Each line of the data must be set down again without a single difference.

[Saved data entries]
########

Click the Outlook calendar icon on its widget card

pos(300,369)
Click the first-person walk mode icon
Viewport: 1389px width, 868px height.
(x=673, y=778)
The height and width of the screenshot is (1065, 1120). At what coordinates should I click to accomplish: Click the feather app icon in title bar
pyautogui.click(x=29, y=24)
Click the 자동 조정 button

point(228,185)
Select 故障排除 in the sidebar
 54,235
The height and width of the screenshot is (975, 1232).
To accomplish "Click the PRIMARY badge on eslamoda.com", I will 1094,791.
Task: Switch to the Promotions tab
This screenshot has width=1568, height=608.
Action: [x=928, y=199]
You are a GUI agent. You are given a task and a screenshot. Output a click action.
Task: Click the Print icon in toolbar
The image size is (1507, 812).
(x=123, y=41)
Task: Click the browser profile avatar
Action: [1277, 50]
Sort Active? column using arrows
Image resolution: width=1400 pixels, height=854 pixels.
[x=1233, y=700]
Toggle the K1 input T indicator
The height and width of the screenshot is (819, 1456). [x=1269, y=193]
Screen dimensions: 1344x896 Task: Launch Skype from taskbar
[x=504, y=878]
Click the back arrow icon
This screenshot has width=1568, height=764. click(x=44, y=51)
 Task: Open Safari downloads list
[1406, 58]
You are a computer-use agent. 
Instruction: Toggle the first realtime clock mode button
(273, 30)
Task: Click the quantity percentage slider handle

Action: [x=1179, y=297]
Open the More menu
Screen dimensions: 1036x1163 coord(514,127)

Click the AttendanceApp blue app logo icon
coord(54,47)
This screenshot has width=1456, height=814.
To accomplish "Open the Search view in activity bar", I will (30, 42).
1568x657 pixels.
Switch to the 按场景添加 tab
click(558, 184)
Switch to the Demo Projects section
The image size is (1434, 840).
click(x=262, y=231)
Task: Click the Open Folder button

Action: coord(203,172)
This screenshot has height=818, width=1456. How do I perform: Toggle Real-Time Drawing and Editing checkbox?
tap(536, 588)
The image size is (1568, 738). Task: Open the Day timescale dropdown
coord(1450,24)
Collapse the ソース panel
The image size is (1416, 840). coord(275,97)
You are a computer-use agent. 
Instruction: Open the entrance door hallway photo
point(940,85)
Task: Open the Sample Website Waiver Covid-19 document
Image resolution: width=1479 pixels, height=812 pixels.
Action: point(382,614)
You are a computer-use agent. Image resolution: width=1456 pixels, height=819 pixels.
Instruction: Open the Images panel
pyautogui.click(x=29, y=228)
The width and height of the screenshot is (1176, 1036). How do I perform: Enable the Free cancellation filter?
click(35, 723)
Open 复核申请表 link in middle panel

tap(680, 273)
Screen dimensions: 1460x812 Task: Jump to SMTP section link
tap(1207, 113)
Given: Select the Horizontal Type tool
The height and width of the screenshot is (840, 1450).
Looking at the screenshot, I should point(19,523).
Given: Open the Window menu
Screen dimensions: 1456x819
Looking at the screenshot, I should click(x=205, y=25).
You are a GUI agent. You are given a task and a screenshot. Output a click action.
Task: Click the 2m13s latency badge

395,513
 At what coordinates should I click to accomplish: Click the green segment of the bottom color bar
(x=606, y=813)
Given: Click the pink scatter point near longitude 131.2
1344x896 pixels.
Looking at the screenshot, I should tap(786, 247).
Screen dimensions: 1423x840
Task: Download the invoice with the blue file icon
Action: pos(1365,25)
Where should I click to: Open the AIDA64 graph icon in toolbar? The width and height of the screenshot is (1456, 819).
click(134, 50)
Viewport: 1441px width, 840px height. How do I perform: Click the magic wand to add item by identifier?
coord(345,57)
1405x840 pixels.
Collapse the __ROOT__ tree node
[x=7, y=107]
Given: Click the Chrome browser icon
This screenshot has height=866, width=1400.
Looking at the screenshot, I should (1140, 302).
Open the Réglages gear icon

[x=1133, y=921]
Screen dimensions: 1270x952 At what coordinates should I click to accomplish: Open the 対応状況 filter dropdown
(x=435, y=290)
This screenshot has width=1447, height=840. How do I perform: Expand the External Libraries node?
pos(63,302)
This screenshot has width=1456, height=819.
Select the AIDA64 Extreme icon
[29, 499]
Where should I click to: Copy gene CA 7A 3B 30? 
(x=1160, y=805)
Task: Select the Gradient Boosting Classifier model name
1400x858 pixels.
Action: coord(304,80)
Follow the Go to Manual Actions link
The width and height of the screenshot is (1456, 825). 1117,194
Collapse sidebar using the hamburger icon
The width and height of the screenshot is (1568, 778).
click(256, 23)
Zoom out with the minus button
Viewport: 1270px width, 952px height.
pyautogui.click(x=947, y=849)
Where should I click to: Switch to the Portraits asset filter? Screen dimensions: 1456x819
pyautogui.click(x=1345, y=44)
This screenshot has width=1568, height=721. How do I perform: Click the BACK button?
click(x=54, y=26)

########

→ **RESPONSE**:
Click the Outlook calendar icon on its widget card

pos(300,369)
Click the first-person walk mode icon
Viewport: 1389px width, 868px height.
(x=673, y=778)
The height and width of the screenshot is (1065, 1120). At what coordinates should I click to accomplish: Click the feather app icon in title bar
pyautogui.click(x=29, y=24)
Click the 자동 조정 button

point(228,185)
Select 故障排除 in the sidebar
 54,235
The height and width of the screenshot is (975, 1232).
To accomplish "Click the PRIMARY badge on eslamoda.com", I will 1094,791.
Task: Switch to the Promotions tab
This screenshot has width=1568, height=608.
Action: [x=928, y=199]
You are a GUI agent. You are given a task and a screenshot. Output a click action.
Task: Click the Print icon in toolbar
The image size is (1507, 812).
(x=123, y=41)
Task: Click the browser profile avatar
Action: [1277, 50]
Sort Active? column using arrows
Image resolution: width=1400 pixels, height=854 pixels.
[x=1233, y=700]
Toggle the K1 input T indicator
The height and width of the screenshot is (819, 1456). [x=1269, y=193]
Screen dimensions: 1344x896 Task: Launch Skype from taskbar
[x=504, y=878]
Click the back arrow icon
This screenshot has width=1568, height=764. click(x=44, y=51)
 Task: Open Safari downloads list
[1406, 58]
You are a computer-use agent. 
Instruction: Toggle the first realtime clock mode button
(273, 30)
Task: Click the quantity percentage slider handle

Action: [x=1179, y=297]
Open the More menu
Screen dimensions: 1036x1163 coord(514,127)

Click the AttendanceApp blue app logo icon
coord(54,47)
This screenshot has width=1456, height=814.
To accomplish "Open the Search view in activity bar", I will (30, 42).
1568x657 pixels.
Switch to the 按场景添加 tab
click(558, 184)
Switch to the Demo Projects section
The image size is (1434, 840).
click(x=262, y=231)
Task: Click the Open Folder button

Action: coord(203,172)
This screenshot has height=818, width=1456. How do I perform: Toggle Real-Time Drawing and Editing checkbox?
tap(536, 588)
The image size is (1568, 738). Task: Open the Day timescale dropdown
coord(1450,24)
Collapse the ソース panel
The image size is (1416, 840). coord(275,97)
You are a computer-use agent. 
Instruction: Open the entrance door hallway photo
point(940,85)
Task: Open the Sample Website Waiver Covid-19 document
Image resolution: width=1479 pixels, height=812 pixels.
Action: point(382,614)
You are a computer-use agent. Image resolution: width=1456 pixels, height=819 pixels.
Instruction: Open the Images panel
pyautogui.click(x=29, y=228)
The width and height of the screenshot is (1176, 1036). How do I perform: Enable the Free cancellation filter?
click(35, 723)
Open 复核申请表 link in middle panel

tap(680, 273)
Screen dimensions: 1460x812 Task: Jump to SMTP section link
tap(1207, 113)
Given: Select the Horizontal Type tool
The height and width of the screenshot is (840, 1450).
Looking at the screenshot, I should point(19,523).
Given: Open the Window menu
Screen dimensions: 1456x819
Looking at the screenshot, I should click(x=205, y=25).
You are a GUI agent. You are given a task and a screenshot. Output a click action.
Task: Click the 2m13s latency badge

395,513
 At what coordinates should I click to accomplish: Click the green segment of the bottom color bar
(x=606, y=813)
Given: Click the pink scatter point near longitude 131.2
1344x896 pixels.
Looking at the screenshot, I should tap(786, 247).
Screen dimensions: 1423x840
Task: Download the invoice with the blue file icon
Action: pos(1365,25)
Where should I click to: Open the AIDA64 graph icon in toolbar? The width and height of the screenshot is (1456, 819).
click(134, 50)
Viewport: 1441px width, 840px height. How do I perform: Click the magic wand to add item by identifier?
coord(345,57)
1405x840 pixels.
Collapse the __ROOT__ tree node
[x=7, y=107]
Given: Click the Chrome browser icon
This screenshot has height=866, width=1400.
Looking at the screenshot, I should (1140, 302).
Open the Réglages gear icon

[x=1133, y=921]
Screen dimensions: 1270x952 At what coordinates should I click to accomplish: Open the 対応状況 filter dropdown
(x=435, y=290)
This screenshot has width=1447, height=840. How do I perform: Expand the External Libraries node?
pos(63,302)
This screenshot has width=1456, height=819.
Select the AIDA64 Extreme icon
[29, 499]
Where should I click to: Copy gene CA 7A 3B 30? 
(x=1160, y=805)
Task: Select the Gradient Boosting Classifier model name
1400x858 pixels.
Action: coord(304,80)
Follow the Go to Manual Actions link
The width and height of the screenshot is (1456, 825). 1117,194
Collapse sidebar using the hamburger icon
The width and height of the screenshot is (1568, 778).
click(256, 23)
Zoom out with the minus button
Viewport: 1270px width, 952px height.
pyautogui.click(x=947, y=849)
Where should I click to: Switch to the Portraits asset filter? Screen dimensions: 1456x819
pyautogui.click(x=1345, y=44)
This screenshot has width=1568, height=721. How do I perform: Click the BACK button?
click(x=54, y=26)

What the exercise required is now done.